Ana Filipa Morais Antunes: "Pandemia, (des)equilíbrio contratual e prudência do julgador"
É fundamental que os tribunais avaliem, com ponderação, os meios de tutela jurídica concretamente mais adequados na situação individual. E que privilegiem a virtude cardeal da prudência.
O Tribunal da Relação de Lisboa, por Acórdão de 8 de Abril de 2021, decidiu que a pandemia por Covid-19 constitui um motivo para a resolução, válida e legítima, de um contrato de arrendamento comercial, com fundamento na alteração anormal e superveniente das circunstâncias.
Esta decisão assume um relevo particular, por três razões essenciais: primeiro, considera vários preceitos legais (quer comuns, quer extraordinários, porque aprovados em "contexto pandémico"); segundo, ensaia uma construção adaptada ao momento actual, com base, designadamente, na dicotomia "situações normais e regulares" e "situações excepcionais", e na ideia central de "equilíbrio contratual"; terceiro, autoriza a resolução extrajudicial do contrato por alteração das circunstâncias.

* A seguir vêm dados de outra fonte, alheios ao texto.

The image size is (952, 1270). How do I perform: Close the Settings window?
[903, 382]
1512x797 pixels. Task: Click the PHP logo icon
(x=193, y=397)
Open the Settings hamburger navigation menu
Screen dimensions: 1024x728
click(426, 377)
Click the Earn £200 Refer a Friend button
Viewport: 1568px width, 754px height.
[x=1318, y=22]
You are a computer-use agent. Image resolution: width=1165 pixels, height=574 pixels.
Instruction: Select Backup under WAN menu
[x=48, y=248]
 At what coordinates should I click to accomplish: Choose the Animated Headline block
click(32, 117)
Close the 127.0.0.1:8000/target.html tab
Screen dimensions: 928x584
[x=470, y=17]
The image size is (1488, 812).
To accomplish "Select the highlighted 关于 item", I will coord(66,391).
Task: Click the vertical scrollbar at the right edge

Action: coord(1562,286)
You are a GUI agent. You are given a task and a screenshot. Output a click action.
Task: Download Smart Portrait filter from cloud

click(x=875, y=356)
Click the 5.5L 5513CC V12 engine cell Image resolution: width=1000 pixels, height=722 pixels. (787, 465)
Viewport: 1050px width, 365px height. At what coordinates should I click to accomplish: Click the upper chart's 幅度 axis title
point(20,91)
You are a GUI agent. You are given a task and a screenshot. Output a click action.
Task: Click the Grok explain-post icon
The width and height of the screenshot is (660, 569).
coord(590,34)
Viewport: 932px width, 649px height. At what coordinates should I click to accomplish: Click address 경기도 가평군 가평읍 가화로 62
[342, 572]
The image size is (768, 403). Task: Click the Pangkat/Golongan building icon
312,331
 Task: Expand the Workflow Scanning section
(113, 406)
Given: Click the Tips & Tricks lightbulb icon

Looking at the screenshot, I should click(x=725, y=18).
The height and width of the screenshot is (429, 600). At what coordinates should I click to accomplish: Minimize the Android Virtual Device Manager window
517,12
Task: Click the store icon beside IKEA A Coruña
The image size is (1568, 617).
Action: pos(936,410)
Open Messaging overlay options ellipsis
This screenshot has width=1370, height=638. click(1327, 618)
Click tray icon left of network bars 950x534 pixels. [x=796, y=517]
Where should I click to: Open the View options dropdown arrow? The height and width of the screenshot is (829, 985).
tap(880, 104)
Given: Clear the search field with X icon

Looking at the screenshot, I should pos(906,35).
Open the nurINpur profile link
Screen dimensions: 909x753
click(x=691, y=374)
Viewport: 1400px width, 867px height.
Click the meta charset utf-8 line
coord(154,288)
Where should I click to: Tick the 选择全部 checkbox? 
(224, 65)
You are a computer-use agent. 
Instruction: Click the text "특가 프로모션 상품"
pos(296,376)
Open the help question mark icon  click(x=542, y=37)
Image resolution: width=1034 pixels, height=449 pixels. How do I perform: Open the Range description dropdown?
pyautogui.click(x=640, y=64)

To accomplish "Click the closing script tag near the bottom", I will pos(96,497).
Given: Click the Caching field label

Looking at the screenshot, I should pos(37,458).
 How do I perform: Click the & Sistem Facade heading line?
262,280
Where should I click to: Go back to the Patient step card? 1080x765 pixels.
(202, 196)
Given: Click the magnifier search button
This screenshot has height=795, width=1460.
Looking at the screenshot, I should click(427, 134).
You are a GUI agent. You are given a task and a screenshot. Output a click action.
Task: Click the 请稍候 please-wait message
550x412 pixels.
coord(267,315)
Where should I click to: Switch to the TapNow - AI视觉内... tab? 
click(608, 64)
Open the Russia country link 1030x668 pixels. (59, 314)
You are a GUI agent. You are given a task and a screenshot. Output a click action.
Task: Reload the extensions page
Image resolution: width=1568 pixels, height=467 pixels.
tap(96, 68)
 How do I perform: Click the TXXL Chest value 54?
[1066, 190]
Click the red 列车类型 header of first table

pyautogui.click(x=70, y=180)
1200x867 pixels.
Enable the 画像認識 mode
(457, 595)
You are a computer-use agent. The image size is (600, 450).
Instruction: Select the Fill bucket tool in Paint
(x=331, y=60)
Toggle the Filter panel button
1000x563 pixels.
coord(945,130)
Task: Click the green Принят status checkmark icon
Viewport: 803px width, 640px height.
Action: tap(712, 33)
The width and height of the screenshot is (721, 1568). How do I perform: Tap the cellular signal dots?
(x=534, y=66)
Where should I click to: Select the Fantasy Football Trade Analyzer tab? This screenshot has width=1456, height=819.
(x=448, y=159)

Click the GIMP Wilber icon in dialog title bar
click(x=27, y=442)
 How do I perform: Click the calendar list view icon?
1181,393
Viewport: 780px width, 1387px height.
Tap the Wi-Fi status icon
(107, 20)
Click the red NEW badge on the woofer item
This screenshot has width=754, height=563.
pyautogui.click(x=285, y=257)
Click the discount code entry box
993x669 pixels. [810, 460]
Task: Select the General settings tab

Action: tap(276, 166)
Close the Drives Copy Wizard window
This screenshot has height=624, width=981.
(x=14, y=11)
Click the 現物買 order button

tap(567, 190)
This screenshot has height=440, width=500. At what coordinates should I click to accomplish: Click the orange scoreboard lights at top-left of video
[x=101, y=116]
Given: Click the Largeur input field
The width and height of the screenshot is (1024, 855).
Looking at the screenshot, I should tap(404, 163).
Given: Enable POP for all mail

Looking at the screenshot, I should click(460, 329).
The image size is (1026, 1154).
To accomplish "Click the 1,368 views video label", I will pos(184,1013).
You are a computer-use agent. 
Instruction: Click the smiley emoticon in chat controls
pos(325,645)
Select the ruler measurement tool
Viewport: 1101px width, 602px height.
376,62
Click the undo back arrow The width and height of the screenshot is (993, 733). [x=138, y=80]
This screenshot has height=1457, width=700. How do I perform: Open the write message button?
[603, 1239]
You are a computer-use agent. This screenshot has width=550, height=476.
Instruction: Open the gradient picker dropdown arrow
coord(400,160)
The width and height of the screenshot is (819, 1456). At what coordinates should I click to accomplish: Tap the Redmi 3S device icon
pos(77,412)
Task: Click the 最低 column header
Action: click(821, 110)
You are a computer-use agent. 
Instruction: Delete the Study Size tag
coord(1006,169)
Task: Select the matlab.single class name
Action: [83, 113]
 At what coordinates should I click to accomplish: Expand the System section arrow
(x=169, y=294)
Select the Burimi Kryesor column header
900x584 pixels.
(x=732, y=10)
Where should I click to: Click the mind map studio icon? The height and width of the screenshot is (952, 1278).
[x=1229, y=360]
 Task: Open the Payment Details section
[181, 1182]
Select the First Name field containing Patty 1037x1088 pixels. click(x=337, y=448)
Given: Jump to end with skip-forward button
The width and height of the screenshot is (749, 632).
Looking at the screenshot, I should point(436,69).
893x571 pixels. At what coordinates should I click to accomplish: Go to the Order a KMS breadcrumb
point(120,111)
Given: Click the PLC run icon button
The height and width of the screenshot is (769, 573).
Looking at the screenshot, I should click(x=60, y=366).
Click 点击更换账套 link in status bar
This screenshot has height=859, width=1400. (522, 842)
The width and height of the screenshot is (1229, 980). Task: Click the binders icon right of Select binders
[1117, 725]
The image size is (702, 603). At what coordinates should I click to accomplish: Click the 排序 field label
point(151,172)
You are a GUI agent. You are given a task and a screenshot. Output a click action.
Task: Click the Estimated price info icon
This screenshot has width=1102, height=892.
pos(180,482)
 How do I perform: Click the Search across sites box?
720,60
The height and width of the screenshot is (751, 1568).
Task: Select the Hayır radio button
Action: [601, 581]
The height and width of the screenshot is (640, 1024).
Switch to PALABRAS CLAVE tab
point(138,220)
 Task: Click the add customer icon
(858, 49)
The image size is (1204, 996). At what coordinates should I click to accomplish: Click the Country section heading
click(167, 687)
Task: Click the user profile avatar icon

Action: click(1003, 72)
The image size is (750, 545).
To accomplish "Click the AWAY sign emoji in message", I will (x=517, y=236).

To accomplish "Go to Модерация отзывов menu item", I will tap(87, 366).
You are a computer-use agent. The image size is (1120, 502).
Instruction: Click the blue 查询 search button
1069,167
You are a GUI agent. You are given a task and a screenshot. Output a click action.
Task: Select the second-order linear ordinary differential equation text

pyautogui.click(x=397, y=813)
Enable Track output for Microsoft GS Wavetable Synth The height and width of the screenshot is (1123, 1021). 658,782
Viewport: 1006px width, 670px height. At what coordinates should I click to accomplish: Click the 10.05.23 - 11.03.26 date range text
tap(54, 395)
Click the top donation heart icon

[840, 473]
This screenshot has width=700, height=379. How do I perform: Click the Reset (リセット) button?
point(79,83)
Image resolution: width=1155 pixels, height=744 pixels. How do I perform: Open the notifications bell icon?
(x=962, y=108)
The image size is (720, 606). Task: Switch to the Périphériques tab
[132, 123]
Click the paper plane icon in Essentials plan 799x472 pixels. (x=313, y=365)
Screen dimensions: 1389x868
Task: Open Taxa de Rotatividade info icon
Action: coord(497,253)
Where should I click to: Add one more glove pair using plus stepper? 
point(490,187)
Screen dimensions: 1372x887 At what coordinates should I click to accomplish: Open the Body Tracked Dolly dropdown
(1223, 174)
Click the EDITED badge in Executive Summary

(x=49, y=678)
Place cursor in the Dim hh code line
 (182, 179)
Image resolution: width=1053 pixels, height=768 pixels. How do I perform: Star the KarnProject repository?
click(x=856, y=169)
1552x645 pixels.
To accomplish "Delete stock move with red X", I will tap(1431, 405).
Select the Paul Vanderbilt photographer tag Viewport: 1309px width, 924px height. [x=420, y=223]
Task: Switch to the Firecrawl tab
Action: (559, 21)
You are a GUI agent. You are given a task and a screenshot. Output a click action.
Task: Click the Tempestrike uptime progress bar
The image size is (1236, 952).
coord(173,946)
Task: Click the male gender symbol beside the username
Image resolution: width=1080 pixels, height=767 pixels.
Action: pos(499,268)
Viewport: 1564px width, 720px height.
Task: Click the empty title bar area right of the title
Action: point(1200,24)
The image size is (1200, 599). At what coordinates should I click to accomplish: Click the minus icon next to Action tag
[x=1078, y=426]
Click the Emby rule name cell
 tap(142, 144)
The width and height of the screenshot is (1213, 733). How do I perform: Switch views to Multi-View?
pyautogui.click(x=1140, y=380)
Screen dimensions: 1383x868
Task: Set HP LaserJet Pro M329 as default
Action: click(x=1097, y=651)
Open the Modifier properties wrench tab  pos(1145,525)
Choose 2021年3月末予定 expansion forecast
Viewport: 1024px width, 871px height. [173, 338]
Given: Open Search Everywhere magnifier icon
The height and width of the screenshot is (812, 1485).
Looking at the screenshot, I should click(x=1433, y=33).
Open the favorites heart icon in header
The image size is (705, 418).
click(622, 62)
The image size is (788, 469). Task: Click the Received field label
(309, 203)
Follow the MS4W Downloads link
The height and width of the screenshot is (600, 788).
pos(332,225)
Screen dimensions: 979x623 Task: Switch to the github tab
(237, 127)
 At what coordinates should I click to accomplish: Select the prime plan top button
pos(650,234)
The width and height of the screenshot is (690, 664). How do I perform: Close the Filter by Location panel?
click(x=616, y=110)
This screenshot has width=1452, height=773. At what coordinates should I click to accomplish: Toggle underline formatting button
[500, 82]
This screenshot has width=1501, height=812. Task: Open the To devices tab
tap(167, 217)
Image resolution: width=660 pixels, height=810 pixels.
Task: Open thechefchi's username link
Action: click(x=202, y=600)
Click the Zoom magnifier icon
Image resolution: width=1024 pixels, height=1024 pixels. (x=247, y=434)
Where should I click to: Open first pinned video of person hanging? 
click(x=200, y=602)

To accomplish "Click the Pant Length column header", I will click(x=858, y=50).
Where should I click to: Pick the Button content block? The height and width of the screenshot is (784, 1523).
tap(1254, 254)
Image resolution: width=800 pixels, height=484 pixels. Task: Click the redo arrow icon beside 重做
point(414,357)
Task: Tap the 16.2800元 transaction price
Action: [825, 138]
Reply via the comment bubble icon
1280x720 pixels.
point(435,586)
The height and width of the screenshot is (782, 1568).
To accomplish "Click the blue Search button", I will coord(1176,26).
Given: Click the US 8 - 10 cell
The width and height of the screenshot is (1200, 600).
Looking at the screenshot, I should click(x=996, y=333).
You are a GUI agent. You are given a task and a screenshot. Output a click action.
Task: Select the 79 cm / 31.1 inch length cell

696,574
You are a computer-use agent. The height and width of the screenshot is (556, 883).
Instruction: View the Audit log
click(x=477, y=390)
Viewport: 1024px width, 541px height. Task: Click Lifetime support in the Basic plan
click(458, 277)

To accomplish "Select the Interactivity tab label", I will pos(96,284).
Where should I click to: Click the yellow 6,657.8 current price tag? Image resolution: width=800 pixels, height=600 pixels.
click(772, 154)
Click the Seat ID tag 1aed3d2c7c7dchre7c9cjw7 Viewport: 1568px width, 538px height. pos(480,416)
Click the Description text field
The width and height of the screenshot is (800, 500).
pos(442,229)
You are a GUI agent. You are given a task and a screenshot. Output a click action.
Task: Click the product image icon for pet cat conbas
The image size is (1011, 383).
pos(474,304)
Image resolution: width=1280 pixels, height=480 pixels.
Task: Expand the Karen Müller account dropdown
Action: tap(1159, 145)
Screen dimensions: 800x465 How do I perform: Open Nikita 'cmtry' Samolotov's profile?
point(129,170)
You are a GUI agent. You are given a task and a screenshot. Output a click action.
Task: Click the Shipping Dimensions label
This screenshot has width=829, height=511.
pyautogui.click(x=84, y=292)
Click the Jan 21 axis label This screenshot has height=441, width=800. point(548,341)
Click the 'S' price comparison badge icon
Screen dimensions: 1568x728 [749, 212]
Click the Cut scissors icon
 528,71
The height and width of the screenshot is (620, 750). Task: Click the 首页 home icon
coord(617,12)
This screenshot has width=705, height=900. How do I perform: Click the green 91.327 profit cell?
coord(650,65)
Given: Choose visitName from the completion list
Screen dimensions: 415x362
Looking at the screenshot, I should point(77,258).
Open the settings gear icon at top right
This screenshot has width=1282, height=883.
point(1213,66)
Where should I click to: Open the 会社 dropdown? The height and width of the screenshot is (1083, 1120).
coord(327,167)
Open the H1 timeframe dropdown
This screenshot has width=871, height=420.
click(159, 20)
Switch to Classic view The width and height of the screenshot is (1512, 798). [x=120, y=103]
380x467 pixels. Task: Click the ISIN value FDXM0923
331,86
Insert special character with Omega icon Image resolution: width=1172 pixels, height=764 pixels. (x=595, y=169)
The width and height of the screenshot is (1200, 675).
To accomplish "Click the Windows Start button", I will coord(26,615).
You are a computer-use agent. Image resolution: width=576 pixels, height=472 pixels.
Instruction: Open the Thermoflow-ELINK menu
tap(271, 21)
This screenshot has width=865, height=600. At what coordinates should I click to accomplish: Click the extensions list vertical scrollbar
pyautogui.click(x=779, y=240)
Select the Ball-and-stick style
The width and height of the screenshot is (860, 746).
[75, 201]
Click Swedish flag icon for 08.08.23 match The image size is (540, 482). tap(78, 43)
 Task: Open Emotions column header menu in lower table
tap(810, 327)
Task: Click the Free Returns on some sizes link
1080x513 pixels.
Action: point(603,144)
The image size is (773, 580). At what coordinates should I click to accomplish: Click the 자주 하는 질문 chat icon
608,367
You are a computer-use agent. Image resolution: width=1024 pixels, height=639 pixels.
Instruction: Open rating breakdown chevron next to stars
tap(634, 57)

A pandemia por Covid-19 constitui um evento que interferiu no cumprimento da generalidade dos contratos, em particular, os duradouros e de execução diferida no tempo. Em Março de 2020, impôs-se aos contraentes como um facto exterior, imprevisível, inimputável e inevitável. O juízo quanto à exigibilidade das prestações a que cada contraente se vinculou tem hoje de ser feito em termos distintos do que sucederia num cenário "Covid-free".
A rigidez do postulado da estabilidade dos contratos deve ser matizada em situações como as que se têm vivido desde Março de 2020. A conduta de cada um dos contraentes passa a ser sindicada à luz de padrões de probidade, lisura e lealdade qualificados. Em especial, os contraentes "profissionais" (como sucede nos contratos "B2B") devem actuar com transparência e com verdade, e colaborar reciprocamente, com respeito integral pelas exigências de fair dealing.
Por outro lado, a pandemia tem determinado consequências distintas nos vários momentos temporais e em função dos diferentes vínculos estabelecidos: nesta matéria, "one size does not fit all". Na verdade, uma das lições do "novo normal" é a necessidade de se privilegiar um exame casuístico, que releve as circunstâncias concretamente relevantes, como, v.g., o tipo de contrato, a sua duração, a função correspondente, a natureza das relações entre os contraentes, e a particular ingerência em cada prestação contratualizada.